== ABOUT THIS TASK ==
Please copy all of the records exactly, leaving nothing out.

Collected data entries:
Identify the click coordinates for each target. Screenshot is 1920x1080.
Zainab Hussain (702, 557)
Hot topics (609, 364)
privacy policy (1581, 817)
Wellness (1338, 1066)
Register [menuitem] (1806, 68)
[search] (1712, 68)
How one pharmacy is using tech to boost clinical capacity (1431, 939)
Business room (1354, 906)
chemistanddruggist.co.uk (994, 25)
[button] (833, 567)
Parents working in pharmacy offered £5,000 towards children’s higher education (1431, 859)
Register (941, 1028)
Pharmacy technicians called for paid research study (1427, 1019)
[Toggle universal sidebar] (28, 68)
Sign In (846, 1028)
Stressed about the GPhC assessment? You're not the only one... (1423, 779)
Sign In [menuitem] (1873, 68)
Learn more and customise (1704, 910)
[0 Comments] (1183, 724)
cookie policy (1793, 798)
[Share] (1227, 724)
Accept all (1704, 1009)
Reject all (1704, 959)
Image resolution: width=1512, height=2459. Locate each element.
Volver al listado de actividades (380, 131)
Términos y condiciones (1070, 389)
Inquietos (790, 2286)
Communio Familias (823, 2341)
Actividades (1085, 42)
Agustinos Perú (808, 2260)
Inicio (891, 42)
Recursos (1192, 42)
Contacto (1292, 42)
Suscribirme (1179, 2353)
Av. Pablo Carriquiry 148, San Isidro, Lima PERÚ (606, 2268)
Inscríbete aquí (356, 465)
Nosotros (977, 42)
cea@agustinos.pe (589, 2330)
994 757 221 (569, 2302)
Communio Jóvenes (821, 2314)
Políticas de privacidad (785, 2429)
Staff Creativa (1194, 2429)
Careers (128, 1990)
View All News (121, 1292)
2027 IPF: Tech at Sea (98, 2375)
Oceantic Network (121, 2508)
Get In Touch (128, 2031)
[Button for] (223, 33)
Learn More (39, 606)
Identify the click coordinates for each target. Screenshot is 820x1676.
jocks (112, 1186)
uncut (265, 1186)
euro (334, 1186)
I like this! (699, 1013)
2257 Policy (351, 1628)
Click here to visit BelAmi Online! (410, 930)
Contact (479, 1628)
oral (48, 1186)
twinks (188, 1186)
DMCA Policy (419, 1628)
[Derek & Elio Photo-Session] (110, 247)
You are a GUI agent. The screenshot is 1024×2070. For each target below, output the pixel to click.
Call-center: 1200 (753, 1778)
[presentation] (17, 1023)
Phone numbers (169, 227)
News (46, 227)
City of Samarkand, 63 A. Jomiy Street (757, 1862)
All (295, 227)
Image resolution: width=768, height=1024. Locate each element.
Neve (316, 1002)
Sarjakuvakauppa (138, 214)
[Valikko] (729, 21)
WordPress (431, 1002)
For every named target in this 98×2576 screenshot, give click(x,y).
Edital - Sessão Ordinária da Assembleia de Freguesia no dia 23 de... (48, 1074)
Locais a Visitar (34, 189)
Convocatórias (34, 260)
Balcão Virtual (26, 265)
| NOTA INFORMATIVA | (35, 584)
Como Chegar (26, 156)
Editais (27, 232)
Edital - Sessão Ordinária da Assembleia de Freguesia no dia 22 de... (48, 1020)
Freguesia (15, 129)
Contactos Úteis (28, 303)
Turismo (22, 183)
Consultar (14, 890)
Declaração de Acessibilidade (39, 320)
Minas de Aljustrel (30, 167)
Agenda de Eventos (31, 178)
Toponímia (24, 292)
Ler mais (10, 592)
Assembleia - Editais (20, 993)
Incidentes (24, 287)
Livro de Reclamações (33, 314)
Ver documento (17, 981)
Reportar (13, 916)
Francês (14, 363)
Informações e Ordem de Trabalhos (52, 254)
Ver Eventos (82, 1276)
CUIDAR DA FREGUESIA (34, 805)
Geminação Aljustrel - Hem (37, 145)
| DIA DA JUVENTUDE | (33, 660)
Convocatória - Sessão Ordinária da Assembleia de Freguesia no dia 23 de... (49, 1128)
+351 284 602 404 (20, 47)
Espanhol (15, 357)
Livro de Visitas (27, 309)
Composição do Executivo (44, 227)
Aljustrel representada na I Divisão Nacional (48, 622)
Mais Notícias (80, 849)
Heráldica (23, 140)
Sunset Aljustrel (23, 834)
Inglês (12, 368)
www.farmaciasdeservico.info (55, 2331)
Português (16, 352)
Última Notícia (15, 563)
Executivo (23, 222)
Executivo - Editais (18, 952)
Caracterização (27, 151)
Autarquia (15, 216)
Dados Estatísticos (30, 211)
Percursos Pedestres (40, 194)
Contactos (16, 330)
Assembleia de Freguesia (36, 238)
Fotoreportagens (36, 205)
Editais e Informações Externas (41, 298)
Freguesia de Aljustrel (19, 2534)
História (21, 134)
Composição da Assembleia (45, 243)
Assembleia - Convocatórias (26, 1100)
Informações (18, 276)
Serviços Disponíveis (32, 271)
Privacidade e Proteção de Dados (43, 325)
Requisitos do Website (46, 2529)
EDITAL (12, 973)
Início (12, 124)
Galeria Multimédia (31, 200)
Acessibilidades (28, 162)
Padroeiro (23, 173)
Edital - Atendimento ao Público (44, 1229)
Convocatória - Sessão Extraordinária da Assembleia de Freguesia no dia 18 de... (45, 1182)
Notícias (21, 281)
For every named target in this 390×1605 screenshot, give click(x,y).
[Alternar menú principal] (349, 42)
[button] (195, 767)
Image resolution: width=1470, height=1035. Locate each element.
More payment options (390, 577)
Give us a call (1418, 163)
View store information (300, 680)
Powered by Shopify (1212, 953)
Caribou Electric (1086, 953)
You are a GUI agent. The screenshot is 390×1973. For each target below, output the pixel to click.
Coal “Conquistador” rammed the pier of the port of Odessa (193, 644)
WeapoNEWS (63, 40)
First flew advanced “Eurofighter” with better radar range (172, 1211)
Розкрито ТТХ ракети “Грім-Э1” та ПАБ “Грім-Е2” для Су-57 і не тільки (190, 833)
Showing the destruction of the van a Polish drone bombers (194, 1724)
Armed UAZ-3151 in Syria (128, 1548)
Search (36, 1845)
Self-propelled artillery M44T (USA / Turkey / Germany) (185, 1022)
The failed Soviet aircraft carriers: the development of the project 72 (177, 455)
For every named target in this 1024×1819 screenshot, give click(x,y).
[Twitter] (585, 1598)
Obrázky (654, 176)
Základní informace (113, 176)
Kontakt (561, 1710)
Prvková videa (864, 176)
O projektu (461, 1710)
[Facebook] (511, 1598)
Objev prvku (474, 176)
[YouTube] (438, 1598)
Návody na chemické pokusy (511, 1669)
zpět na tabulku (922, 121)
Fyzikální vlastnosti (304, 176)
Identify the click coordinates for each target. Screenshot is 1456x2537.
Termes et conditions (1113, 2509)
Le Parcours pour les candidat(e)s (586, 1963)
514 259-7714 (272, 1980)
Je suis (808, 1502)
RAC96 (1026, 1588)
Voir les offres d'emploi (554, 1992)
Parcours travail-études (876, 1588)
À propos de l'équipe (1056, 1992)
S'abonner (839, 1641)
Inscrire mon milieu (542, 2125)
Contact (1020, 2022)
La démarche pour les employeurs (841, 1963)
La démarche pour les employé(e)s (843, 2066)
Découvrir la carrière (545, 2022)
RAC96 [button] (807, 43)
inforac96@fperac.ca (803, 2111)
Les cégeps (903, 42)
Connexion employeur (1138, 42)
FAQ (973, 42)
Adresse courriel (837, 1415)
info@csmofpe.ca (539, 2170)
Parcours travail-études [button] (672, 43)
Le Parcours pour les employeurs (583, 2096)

== RESPONSE AREA ==
Identify the click coordinates for each target. Screenshot is 1920x1080.
Zainab Hussain (702, 557)
Hot topics (609, 364)
privacy policy (1581, 817)
Wellness (1338, 1066)
Register [menuitem] (1806, 68)
[search] (1712, 68)
How one pharmacy is using tech to boost clinical capacity (1431, 939)
Business room (1354, 906)
chemistanddruggist.co.uk (994, 25)
[button] (833, 567)
Parents working in pharmacy offered £5,000 towards children’s higher education (1431, 859)
Register (941, 1028)
Pharmacy technicians called for paid research study (1427, 1019)
[Toggle universal sidebar] (28, 68)
Sign In (846, 1028)
Stressed about the GPhC assessment? You're not the only one... (1423, 779)
Sign In [menuitem] (1873, 68)
Learn more and customise (1704, 910)
[0 Comments] (1183, 724)
cookie policy (1793, 798)
[Share] (1227, 724)
Accept all (1704, 1009)
Reject all (1704, 959)
Image resolution: width=1512, height=2459. Locate each element.
Volver al listado de actividades (380, 131)
Términos y condiciones (1070, 389)
Inquietos (790, 2286)
Communio Familias (823, 2341)
Actividades (1085, 42)
Agustinos Perú (808, 2260)
Inicio (891, 42)
Recursos (1192, 42)
Contacto (1292, 42)
Suscribirme (1179, 2353)
Av. Pablo Carriquiry 148, San Isidro, Lima PERÚ (606, 2268)
Inscríbete aquí (356, 465)
Nosotros (977, 42)
cea@agustinos.pe (589, 2330)
994 757 221 (569, 2302)
Communio Jóvenes (821, 2314)
Políticas de privacidad (785, 2429)
Staff Creativa (1194, 2429)
Careers (128, 1990)
View All News (121, 1292)
2027 IPF: Tech at Sea (98, 2375)
Oceantic Network (121, 2508)
Get In Touch (128, 2031)
[Button for] (223, 33)
Learn More (39, 606)
Identify the click coordinates for each target. Screenshot is 820x1676.
jocks (112, 1186)
uncut (265, 1186)
euro (334, 1186)
I like this! (699, 1013)
2257 Policy (351, 1628)
Click here to visit BelAmi Online! (410, 930)
Contact (479, 1628)
oral (48, 1186)
twinks (188, 1186)
DMCA Policy (419, 1628)
[Derek & Elio Photo-Session] (110, 247)
You are a GUI agent. The screenshot is 1024×2070. For each target below, output the pixel to click.
Call-center: 1200 (753, 1778)
[presentation] (17, 1023)
Phone numbers (169, 227)
News (46, 227)
City of Samarkand, 63 A. Jomiy Street (757, 1862)
All (295, 227)
Image resolution: width=768, height=1024. Locate each element.
Neve (316, 1002)
Sarjakuvakauppa (138, 214)
[Valikko] (729, 21)
WordPress (431, 1002)
For every named target in this 98×2576 screenshot, give click(x,y).
Edital - Sessão Ordinária da Assembleia de Freguesia no dia 23 de... (48, 1074)
Locais a Visitar (34, 189)
Convocatórias (34, 260)
Balcão Virtual (26, 265)
| NOTA INFORMATIVA | (35, 584)
Como Chegar (26, 156)
Editais (27, 232)
Edital - Sessão Ordinária da Assembleia de Freguesia no dia 22 de... (48, 1020)
Freguesia (15, 129)
Contactos Úteis (28, 303)
Turismo (22, 183)
Consultar (14, 890)
Declaração de Acessibilidade (39, 320)
Minas de Aljustrel (30, 167)
Agenda de Eventos (31, 178)
Toponímia (24, 292)
Ler mais (10, 592)
Assembleia - Editais (20, 993)
Incidentes (24, 287)
Livro de Reclamações (33, 314)
Ver documento (17, 981)
Reportar (13, 916)
Francês (14, 363)
Informações e Ordem de Trabalhos (52, 254)
Ver Eventos (82, 1276)
CUIDAR DA FREGUESIA (34, 805)
Geminação Aljustrel - Hem (37, 145)
| DIA DA JUVENTUDE | (33, 660)
Convocatória - Sessão Ordinária da Assembleia de Freguesia no dia 23 de... (49, 1128)
+351 284 602 404 (20, 47)
Espanhol (15, 357)
Livro de Visitas (27, 309)
Composição do Executivo (44, 227)
Aljustrel representada na I Divisão Nacional (48, 622)
Mais Notícias (80, 849)
Heráldica (23, 140)
Sunset Aljustrel (23, 834)
Inglês (12, 368)
www.farmaciasdeservico.info (55, 2331)
Português (16, 352)
Última Notícia (15, 563)
Executivo (23, 222)
Executivo - Editais (18, 952)
Caracterização (27, 151)
Autarquia (15, 216)
Dados Estatísticos (30, 211)
Percursos Pedestres (40, 194)
Contactos (16, 330)
Assembleia de Freguesia (36, 238)
Fotoreportagens (36, 205)
Editais e Informações Externas (41, 298)
Freguesia de Aljustrel (19, 2534)
História (21, 134)
Composição da Assembleia (45, 243)
Assembleia - Convocatórias (26, 1100)
Informações (18, 276)
Serviços Disponíveis (32, 271)
Privacidade e Proteção de Dados (43, 325)
Requisitos do Website (46, 2529)
EDITAL (12, 973)
Início (12, 124)
Galeria Multimédia (31, 200)
Acessibilidades (28, 162)
Padroeiro (23, 173)
Edital - Atendimento ao Público (44, 1229)
Convocatória - Sessão Extraordinária da Assembleia de Freguesia no dia 18 de... (45, 1182)
Notícias (21, 281)
For every named target in this 390×1605 screenshot, give click(x,y).
[Alternar menú principal] (349, 42)
[button] (195, 767)
Image resolution: width=1470, height=1035. Locate each element.
More payment options (390, 577)
Give us a call (1418, 163)
View store information (300, 680)
Powered by Shopify (1212, 953)
Caribou Electric (1086, 953)
You are a GUI agent. The screenshot is 390×1973. For each target below, output the pixel to click.
Coal “Conquistador” rammed the pier of the port of Odessa (193, 644)
WeapoNEWS (63, 40)
First flew advanced “Eurofighter” with better radar range (172, 1211)
Розкрито ТТХ ракети “Грім-Э1” та ПАБ “Грім-Е2” для Су-57 і не тільки (190, 833)
Showing the destruction of the van a Polish drone bombers (194, 1724)
Armed UAZ-3151 in Syria (128, 1548)
Search (36, 1845)
Self-propelled artillery M44T (USA / Turkey / Germany) (185, 1022)
The failed Soviet aircraft carriers: the development of the project 72 (177, 455)
For every named target in this 1024×1819 screenshot, give click(x,y).
[Twitter] (585, 1598)
Obrázky (654, 176)
Základní informace (113, 176)
Kontakt (561, 1710)
Prvková videa (864, 176)
O projektu (461, 1710)
[Facebook] (511, 1598)
Objev prvku (474, 176)
[YouTube] (438, 1598)
Návody na chemické pokusy (511, 1669)
zpět na tabulku (922, 121)
Fyzikální vlastnosti (304, 176)
Identify the click coordinates for each target. Screenshot is 1456x2537.
Termes et conditions (1113, 2509)
Le Parcours pour les candidat(e)s (586, 1963)
514 259-7714 (272, 1980)
Je suis (808, 1502)
RAC96 (1026, 1588)
Voir les offres d'emploi (554, 1992)
Parcours travail-études (876, 1588)
À propos de l'équipe (1056, 1992)
S'abonner (839, 1641)
Inscrire mon milieu (542, 2125)
Contact (1020, 2022)
La démarche pour les employeurs (841, 1963)
La démarche pour les employé(e)s (843, 2066)
Découvrir la carrière (545, 2022)
RAC96 [button] (807, 43)
inforac96@fperac.ca (803, 2111)
Les cégeps (903, 42)
Connexion employeur (1138, 42)
FAQ (973, 42)
Adresse courriel (837, 1415)
info@csmofpe.ca (539, 2170)
Parcours travail-études [button] (672, 43)
Le Parcours pour les employeurs (583, 2096)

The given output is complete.